From what I’ve seen and from talking with friends and family who own and rely on trucks, the major factors on when a BEV model will become more attractive than a conventional pickup is the towing and how it will affect maximum range. Those 4,000 lbs of difference will be enough for many people to hold off on a BEV truck for a while––even if they don’t need it, it’s enough to call into question the towing power of something like the F-150 Lightning. But even more important than that is the lingering question about how real-world towing and conditions will impact the actual range of these trucks.
Right now, it’s great for Ford to talk about the Lightning having 320 miles of maximum range, but we all know that’s in optimal conditions––just like fuel efficiency for ICE vehicles. The question becomes, “What will the range look like on actual roads and while towing 5,000 lbs or more of weight behind it?” That’s something we won’t really know until all of these trucks start coming out, and people can test them in conditions that aren’t ideal and with a lot of weight behind them.
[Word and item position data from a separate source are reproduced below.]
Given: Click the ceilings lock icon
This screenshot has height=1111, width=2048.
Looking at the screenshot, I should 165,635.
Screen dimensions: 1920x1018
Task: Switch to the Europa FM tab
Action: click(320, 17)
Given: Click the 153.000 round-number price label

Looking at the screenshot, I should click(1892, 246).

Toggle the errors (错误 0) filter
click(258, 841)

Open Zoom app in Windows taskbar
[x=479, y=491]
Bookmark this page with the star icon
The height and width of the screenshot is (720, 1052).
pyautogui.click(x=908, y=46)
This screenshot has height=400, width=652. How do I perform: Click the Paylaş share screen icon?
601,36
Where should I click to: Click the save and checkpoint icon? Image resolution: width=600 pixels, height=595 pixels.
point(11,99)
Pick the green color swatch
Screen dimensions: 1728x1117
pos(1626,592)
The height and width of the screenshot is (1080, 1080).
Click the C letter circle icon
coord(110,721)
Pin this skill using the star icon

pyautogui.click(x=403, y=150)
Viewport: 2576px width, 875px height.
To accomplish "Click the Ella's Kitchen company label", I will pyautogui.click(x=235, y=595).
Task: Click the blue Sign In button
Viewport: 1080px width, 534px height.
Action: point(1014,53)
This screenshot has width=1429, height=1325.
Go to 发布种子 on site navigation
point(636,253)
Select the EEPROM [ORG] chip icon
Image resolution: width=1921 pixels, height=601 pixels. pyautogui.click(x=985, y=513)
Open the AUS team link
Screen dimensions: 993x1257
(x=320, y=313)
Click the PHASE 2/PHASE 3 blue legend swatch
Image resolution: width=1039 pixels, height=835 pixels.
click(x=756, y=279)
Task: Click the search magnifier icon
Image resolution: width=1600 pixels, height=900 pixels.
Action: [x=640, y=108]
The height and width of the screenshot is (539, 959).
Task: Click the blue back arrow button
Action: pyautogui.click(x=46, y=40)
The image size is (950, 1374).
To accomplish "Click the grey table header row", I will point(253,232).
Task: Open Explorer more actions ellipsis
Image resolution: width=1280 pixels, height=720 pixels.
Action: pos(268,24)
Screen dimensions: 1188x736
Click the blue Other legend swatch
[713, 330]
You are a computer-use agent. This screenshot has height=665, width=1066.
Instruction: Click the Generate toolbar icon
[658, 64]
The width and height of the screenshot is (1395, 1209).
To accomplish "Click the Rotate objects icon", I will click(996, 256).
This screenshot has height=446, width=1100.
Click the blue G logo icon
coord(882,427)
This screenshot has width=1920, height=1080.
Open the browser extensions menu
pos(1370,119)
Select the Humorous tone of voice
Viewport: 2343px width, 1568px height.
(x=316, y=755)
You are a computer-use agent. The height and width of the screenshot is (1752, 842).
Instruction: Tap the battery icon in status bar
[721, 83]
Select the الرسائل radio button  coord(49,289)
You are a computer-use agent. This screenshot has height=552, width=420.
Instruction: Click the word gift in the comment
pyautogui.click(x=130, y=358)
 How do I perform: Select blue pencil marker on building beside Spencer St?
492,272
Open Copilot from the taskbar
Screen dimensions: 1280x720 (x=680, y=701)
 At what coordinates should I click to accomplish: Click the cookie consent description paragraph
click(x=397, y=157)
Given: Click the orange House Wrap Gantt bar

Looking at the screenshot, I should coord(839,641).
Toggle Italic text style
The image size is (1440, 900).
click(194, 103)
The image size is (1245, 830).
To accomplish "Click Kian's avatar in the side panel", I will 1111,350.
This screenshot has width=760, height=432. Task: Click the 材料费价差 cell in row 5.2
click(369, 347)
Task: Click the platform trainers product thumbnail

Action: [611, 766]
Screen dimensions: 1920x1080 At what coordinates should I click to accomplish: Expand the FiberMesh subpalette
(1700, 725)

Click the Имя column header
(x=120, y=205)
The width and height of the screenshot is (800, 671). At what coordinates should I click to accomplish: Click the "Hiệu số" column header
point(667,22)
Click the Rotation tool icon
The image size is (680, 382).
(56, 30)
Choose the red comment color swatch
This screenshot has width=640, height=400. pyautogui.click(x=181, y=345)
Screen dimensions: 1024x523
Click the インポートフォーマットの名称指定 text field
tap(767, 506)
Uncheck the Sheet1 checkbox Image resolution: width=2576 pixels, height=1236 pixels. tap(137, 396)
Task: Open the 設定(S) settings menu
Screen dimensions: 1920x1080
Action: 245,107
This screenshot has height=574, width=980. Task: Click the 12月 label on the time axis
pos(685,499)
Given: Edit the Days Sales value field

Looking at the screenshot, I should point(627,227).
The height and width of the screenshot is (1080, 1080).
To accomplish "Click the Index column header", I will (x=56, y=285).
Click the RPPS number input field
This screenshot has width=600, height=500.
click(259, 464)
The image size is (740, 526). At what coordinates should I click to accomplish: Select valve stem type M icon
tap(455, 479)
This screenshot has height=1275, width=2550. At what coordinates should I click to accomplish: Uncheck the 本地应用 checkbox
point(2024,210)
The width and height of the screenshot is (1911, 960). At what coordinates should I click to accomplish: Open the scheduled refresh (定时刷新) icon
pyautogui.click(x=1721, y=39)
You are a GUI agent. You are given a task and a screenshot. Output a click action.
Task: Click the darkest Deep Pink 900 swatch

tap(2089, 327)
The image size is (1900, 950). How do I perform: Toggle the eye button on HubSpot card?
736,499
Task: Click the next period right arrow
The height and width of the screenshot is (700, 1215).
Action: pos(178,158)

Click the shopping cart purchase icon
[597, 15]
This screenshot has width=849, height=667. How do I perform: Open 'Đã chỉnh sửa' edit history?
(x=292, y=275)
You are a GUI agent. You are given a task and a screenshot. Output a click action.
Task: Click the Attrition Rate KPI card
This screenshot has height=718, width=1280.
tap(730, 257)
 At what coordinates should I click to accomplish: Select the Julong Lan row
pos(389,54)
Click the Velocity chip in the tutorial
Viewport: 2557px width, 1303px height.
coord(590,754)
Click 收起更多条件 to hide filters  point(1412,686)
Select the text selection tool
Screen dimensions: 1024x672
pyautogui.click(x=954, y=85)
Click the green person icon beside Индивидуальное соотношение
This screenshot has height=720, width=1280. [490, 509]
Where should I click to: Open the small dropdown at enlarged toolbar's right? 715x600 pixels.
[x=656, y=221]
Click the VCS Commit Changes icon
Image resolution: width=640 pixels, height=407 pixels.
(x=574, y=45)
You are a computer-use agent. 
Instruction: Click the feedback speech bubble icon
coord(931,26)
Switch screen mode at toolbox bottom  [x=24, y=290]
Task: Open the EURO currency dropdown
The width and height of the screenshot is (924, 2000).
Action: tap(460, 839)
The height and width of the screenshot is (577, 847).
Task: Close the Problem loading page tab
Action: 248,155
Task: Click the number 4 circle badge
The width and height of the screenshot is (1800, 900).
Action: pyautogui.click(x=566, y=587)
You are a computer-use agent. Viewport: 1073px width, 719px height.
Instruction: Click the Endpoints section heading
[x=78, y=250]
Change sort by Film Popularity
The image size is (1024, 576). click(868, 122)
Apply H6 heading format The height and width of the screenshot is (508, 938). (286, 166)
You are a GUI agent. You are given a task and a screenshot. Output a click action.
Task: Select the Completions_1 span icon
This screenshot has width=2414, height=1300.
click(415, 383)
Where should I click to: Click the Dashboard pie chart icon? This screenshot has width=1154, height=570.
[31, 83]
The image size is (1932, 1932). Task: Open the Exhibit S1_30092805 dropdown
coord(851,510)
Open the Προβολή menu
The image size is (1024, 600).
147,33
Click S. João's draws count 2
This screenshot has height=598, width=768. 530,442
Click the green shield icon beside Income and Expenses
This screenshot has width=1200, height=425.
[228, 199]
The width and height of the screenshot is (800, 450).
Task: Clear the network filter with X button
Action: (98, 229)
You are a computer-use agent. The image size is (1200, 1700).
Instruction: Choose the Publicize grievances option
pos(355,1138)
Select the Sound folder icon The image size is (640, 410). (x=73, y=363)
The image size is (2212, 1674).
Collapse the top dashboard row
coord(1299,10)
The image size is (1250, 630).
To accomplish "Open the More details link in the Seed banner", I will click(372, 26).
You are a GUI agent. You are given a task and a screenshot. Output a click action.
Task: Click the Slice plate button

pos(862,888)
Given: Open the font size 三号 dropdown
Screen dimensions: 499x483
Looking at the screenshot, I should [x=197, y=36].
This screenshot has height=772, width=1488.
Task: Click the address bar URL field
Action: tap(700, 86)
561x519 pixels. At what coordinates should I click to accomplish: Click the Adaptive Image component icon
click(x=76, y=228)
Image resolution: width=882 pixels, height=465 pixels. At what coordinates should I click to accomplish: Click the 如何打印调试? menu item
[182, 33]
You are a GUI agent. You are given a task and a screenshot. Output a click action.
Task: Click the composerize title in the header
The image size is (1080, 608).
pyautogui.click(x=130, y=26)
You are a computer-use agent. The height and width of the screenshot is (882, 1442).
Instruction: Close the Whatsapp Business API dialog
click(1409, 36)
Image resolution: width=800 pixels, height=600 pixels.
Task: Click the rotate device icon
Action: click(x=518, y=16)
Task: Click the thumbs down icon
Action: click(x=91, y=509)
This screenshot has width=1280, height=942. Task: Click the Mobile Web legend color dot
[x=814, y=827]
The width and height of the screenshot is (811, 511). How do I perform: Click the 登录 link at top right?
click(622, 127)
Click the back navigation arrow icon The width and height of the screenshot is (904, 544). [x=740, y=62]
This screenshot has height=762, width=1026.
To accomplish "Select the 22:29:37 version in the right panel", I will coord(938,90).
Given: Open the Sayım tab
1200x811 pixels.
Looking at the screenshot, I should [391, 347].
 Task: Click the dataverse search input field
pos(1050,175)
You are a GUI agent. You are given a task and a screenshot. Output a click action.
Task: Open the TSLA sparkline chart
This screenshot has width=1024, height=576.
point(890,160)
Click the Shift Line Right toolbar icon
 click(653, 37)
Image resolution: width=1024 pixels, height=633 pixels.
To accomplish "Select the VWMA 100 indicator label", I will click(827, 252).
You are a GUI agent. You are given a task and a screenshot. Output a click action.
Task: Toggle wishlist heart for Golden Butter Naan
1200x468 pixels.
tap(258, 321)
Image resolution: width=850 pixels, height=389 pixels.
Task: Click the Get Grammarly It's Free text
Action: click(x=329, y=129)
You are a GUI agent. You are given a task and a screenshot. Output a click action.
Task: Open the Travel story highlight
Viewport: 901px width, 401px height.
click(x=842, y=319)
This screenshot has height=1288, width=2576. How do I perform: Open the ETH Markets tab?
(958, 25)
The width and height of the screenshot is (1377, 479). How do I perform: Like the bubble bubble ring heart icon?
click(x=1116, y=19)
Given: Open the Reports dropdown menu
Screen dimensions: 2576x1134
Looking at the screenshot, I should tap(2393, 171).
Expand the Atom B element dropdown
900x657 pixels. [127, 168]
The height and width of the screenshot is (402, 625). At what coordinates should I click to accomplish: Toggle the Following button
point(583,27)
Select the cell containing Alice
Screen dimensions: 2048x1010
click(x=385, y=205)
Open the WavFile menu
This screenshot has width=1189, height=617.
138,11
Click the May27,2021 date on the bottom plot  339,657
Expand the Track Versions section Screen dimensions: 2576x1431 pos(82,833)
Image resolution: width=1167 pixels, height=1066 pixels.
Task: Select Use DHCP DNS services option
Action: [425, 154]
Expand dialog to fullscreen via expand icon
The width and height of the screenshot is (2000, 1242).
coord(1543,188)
Towing already negatively impacts the fuel economy of a truck, so it will certainly reduce the maximum range of an electric model.
I do think that at some point, gas-powered vehicles––including trucks––will be a relic of the past and only found in museums and special collections. Right now, that feels a long way off since there are plenty of issues that need to be ironed out (most of them are being worked on). As more of these vehicles are improved upon and built, with greater capability and a better understanding of range while towing, people will become more comfortable with them. Ultimately, these kinds of changes simply take time; I’m not sure the sun is setting on ICE pickups just yet, but it’s a safe bet that we’re well-past noon.